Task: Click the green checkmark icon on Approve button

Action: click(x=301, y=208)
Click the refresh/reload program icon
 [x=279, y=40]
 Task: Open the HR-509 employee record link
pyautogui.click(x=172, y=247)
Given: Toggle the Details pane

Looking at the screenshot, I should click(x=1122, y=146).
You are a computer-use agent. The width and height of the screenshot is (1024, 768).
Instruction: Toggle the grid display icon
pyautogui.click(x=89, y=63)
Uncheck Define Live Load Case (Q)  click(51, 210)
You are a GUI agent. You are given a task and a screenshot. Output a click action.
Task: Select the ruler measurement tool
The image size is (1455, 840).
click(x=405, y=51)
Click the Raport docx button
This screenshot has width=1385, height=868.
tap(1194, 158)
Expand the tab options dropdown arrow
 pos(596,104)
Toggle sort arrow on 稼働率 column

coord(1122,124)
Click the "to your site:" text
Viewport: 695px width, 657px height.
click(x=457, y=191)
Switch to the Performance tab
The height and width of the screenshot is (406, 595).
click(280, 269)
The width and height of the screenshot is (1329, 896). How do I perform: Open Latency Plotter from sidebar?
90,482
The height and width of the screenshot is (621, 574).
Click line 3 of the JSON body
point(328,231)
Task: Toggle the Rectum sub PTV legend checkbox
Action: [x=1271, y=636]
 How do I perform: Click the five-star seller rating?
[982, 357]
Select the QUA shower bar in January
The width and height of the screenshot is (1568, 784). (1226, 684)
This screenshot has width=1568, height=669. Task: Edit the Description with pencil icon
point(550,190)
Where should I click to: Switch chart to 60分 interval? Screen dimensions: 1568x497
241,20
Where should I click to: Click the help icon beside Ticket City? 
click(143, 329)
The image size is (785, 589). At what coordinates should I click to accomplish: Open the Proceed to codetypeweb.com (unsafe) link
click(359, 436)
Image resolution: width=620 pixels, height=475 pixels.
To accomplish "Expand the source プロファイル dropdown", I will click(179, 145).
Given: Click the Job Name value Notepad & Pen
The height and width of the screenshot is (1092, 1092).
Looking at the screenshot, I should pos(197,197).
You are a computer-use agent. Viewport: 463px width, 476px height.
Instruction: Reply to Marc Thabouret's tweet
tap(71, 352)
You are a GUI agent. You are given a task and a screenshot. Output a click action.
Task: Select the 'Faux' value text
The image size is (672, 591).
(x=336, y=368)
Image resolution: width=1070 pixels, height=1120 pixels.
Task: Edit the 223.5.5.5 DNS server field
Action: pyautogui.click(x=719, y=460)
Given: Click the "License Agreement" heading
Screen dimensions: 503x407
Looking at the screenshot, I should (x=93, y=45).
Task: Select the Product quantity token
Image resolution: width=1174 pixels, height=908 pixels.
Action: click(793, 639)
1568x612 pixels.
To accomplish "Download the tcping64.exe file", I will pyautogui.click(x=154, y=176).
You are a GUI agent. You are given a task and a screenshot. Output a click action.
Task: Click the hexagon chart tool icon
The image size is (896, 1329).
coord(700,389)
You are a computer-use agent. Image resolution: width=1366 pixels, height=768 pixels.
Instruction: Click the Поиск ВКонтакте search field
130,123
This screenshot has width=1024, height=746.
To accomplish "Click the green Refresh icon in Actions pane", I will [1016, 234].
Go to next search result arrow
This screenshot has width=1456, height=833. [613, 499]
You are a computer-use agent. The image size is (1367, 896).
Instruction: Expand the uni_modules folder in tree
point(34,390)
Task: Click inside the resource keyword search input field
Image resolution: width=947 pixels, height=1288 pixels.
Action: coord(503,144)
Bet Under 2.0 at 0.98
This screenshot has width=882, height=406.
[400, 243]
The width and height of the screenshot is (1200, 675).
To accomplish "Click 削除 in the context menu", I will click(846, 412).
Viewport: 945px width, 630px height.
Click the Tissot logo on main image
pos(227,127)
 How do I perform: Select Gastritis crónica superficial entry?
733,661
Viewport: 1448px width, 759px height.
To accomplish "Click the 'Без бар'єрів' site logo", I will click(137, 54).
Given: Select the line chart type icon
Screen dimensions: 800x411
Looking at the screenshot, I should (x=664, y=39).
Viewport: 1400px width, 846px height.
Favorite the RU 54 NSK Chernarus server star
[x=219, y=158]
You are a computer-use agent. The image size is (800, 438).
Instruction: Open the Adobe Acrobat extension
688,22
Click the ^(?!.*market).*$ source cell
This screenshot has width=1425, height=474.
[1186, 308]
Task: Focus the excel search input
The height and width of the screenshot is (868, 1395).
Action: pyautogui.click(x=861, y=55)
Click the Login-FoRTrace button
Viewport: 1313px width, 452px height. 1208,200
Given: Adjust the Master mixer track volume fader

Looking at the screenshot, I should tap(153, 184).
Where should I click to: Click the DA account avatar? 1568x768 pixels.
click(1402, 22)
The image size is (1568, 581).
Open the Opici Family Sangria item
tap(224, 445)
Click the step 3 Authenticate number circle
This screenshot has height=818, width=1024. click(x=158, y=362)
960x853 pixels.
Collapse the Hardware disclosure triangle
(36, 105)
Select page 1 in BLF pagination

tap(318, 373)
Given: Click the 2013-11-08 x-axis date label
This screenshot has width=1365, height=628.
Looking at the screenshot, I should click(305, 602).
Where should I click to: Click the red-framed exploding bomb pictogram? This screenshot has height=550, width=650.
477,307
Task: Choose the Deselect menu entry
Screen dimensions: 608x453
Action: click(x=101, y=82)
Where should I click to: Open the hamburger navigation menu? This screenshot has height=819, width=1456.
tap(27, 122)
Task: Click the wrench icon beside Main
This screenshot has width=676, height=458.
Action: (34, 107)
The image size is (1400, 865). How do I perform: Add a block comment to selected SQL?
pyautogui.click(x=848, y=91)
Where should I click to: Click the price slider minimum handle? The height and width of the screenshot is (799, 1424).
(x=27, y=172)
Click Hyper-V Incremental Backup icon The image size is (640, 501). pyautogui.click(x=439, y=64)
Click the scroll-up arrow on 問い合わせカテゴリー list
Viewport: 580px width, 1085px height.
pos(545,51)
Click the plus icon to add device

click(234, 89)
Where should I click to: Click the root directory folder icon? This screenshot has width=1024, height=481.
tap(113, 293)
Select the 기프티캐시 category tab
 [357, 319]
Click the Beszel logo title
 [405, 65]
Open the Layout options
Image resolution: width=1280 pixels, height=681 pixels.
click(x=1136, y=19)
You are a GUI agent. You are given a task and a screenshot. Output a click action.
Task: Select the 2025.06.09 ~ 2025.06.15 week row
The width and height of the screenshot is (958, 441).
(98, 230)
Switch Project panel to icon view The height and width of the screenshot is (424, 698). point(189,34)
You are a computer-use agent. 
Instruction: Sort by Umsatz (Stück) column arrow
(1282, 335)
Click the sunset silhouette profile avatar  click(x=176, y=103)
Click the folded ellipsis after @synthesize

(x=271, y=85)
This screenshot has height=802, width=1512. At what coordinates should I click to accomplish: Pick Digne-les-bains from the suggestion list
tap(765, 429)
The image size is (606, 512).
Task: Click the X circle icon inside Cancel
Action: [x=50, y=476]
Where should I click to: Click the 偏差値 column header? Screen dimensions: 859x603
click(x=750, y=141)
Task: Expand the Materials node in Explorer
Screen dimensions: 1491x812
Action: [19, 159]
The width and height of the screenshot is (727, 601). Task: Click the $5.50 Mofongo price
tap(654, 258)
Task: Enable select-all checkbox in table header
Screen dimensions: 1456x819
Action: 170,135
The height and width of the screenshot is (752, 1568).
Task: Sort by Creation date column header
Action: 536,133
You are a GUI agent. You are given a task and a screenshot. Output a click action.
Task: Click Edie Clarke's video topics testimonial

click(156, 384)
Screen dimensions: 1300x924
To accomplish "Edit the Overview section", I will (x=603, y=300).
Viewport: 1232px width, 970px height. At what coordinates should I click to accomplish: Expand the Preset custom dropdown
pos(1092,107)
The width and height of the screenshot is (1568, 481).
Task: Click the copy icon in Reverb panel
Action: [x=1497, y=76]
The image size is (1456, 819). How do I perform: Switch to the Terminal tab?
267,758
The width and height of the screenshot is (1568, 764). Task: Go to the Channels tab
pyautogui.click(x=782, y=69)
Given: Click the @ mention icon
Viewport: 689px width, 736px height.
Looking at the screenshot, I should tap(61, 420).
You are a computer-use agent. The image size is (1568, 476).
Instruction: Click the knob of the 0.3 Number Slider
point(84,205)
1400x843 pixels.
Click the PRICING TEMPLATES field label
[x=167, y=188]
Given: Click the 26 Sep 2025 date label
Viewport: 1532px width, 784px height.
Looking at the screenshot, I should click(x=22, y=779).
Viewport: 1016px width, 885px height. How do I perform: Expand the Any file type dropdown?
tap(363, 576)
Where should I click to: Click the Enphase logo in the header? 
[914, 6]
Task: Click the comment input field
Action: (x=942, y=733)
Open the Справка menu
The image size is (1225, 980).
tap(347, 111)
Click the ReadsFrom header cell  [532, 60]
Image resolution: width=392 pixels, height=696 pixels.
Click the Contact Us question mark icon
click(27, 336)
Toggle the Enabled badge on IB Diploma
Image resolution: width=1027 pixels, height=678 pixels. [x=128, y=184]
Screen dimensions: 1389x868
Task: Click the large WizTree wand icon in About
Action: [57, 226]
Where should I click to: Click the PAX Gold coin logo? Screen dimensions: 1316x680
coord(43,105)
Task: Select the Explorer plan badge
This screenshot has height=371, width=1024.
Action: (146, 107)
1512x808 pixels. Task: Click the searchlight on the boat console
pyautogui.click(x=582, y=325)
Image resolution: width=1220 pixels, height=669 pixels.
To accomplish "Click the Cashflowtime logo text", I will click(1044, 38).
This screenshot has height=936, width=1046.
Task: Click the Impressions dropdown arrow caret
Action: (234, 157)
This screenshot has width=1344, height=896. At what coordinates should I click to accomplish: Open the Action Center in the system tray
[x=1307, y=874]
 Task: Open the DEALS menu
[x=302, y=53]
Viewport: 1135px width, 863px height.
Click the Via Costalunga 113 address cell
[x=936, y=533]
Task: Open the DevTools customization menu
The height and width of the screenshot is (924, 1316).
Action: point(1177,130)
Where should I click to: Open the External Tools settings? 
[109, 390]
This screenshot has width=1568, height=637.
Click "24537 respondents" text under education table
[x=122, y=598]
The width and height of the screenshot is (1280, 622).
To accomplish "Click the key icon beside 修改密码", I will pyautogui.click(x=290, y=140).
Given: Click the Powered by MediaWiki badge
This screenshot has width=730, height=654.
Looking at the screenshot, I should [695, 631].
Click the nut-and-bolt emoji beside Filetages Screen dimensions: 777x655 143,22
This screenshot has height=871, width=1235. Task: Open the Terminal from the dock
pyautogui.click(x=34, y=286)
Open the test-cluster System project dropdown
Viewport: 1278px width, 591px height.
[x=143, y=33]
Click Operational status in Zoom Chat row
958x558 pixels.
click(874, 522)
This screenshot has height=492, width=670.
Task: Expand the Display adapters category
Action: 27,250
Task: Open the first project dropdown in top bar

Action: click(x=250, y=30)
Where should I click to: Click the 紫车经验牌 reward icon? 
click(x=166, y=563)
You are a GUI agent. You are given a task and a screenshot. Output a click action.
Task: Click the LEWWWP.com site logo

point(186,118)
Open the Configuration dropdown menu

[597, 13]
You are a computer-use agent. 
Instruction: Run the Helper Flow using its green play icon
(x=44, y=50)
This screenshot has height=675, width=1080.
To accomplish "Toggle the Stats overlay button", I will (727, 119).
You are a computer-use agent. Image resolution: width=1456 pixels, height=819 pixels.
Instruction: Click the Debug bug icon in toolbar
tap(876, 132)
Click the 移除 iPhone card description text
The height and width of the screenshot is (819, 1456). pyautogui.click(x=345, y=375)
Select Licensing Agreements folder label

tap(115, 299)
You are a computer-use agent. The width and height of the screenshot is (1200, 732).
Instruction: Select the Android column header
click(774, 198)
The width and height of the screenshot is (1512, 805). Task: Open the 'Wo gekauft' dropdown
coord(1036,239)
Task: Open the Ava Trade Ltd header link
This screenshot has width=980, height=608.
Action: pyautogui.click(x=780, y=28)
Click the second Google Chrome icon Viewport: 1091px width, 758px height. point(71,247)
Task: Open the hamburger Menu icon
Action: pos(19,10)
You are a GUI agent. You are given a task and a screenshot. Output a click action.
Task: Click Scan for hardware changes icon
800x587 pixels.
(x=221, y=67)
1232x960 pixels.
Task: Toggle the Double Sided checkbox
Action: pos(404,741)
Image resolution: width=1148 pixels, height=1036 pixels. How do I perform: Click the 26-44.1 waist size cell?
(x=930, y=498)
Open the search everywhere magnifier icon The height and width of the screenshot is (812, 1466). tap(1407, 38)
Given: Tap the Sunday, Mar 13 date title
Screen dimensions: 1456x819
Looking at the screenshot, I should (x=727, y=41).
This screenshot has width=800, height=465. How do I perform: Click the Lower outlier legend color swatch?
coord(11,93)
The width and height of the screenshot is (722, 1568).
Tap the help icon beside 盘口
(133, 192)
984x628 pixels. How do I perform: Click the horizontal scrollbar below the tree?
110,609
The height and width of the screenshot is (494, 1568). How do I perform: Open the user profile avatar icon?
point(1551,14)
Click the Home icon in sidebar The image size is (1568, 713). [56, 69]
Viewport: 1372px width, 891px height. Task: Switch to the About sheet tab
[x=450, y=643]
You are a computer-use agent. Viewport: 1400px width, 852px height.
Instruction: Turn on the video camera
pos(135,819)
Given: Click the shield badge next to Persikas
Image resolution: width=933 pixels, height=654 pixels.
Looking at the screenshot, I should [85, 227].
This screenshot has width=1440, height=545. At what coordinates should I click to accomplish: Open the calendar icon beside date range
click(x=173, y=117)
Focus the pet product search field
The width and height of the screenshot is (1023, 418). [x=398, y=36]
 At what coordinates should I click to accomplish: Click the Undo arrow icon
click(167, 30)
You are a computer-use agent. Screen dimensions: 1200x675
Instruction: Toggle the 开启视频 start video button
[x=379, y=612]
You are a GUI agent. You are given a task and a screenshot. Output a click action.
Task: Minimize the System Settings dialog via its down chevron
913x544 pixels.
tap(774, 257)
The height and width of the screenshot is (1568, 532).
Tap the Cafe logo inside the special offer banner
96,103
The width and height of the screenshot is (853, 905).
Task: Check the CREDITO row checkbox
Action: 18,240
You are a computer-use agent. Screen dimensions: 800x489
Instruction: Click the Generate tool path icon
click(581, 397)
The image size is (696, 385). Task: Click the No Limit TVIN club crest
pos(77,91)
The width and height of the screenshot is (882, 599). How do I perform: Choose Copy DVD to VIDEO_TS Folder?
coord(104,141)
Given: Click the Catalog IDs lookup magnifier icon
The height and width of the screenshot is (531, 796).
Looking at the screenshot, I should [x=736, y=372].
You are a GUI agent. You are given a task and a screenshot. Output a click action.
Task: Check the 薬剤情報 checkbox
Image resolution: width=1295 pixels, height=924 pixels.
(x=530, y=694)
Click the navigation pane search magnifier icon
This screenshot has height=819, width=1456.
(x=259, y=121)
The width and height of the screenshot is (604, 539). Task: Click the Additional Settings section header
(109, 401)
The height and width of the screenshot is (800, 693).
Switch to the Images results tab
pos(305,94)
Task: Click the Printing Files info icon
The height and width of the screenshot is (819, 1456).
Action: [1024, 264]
----
GIVEN PROBLEM: Rewrite everything from the line containing "You are a computer-use agent. Image resolution: width=1366" down to the line containing "[x=219, y=158]" in the records above, replacing "Viewport" with "Display" and leaving all else unchanged.

RESULT:
You are a computer-use agent. Image resolution: width=1366 pixels, height=768 pixels.
Instruction: Click the Поиск ВКонтакте search field
130,123
This screenshot has width=1024, height=746.
To accomplish "Click the green Refresh icon in Actions pane", I will [1016, 234].
Go to next search result arrow
This screenshot has width=1456, height=833. [613, 499]
You are a computer-use agent. The image size is (1367, 896).
Instruction: Expand the uni_modules folder in tree
point(34,390)
Task: Click inside the resource keyword search input field
Image resolution: width=947 pixels, height=1288 pixels.
Action: coord(503,144)
Bet Under 2.0 at 0.98
This screenshot has width=882, height=406.
[400, 243]
The width and height of the screenshot is (1200, 675).
To accomplish "Click 削除 in the context menu", I will click(846, 412).
Display: 945px width, 630px height.
Click the Tissot logo on main image
pos(227,127)
 How do I perform: Select Gastritis crónica superficial entry?
733,661
Display: 1448px width, 759px height.
To accomplish "Click the 'Без бар'єрів' site logo", I will click(137, 54).
Given: Select the line chart type icon
Screen dimensions: 800x411
Looking at the screenshot, I should (x=664, y=39).
Display: 1400px width, 846px height.
Favorite the RU 54 NSK Chernarus server star
[x=219, y=158]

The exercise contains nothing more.